[AVAILABLE DATA]

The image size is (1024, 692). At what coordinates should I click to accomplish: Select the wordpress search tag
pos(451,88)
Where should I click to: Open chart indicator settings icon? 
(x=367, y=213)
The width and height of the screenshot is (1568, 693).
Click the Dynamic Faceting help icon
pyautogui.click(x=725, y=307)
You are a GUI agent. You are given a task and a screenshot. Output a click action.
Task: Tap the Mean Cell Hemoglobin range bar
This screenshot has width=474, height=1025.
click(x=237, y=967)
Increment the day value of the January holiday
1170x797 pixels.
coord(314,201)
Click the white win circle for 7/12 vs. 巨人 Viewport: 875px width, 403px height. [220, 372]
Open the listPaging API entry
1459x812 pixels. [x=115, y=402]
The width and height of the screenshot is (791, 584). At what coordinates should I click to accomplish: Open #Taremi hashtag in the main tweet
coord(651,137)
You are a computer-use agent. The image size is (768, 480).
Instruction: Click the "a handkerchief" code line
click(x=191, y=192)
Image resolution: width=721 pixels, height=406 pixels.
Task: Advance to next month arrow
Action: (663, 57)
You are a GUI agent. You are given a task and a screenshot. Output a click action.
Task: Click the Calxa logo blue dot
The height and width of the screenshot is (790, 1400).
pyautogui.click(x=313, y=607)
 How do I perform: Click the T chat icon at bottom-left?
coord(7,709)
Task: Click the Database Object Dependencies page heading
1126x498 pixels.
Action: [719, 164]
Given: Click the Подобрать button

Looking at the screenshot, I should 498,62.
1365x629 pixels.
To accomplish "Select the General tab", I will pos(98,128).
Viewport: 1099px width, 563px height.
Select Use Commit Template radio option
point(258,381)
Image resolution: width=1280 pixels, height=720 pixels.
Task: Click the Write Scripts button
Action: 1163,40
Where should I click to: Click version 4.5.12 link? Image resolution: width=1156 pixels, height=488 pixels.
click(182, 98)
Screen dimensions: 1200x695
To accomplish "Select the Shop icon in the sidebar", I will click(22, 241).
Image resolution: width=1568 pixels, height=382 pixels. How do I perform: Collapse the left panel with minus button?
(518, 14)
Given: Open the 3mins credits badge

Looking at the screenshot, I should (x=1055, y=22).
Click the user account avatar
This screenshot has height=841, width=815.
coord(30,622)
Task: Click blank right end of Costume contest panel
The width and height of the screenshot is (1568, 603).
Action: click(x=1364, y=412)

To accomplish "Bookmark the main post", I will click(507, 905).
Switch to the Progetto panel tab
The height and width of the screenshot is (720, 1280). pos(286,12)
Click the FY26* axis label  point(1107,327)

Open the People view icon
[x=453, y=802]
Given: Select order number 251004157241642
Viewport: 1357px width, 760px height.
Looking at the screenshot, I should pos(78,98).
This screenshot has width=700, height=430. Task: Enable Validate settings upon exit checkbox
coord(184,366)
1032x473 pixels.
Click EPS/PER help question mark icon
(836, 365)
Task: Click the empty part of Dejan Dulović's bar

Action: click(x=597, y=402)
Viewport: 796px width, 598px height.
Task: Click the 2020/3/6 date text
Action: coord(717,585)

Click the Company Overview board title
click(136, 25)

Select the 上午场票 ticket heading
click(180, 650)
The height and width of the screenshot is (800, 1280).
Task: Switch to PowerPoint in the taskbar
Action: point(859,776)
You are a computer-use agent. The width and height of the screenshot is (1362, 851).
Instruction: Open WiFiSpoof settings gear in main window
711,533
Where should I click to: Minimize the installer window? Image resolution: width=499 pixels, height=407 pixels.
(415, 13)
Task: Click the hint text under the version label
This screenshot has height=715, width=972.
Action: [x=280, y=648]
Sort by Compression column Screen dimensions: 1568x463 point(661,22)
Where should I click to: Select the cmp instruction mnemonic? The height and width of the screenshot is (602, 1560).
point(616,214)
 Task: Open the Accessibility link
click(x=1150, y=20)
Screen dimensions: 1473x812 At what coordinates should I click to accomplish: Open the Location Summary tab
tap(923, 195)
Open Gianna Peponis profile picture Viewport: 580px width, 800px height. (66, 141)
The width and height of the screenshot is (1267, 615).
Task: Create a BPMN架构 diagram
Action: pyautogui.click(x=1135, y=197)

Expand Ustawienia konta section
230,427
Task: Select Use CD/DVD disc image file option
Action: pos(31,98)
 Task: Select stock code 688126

[/AVAILABLE DATA]

* **TASK INSTRUCTIONS**:
Out of the entries above, write out only the lines between the line holding "Where should I click to: Click" and the line holding "Task: Click blank", inclusive, each exactly as given.

* **SOLUTION FOR THIS PROBLEM**:
Where should I click to: Click version 4.5.12 link? Image resolution: width=1156 pixels, height=488 pixels.
click(182, 98)
Screen dimensions: 1200x695
To accomplish "Select the Shop icon in the sidebar", I will click(22, 241).
Image resolution: width=1568 pixels, height=382 pixels. How do I perform: Collapse the left panel with minus button?
(518, 14)
Given: Open the 3mins credits badge

Looking at the screenshot, I should (x=1055, y=22).
Click the user account avatar
This screenshot has height=841, width=815.
coord(30,622)
Task: Click blank right end of Costume contest panel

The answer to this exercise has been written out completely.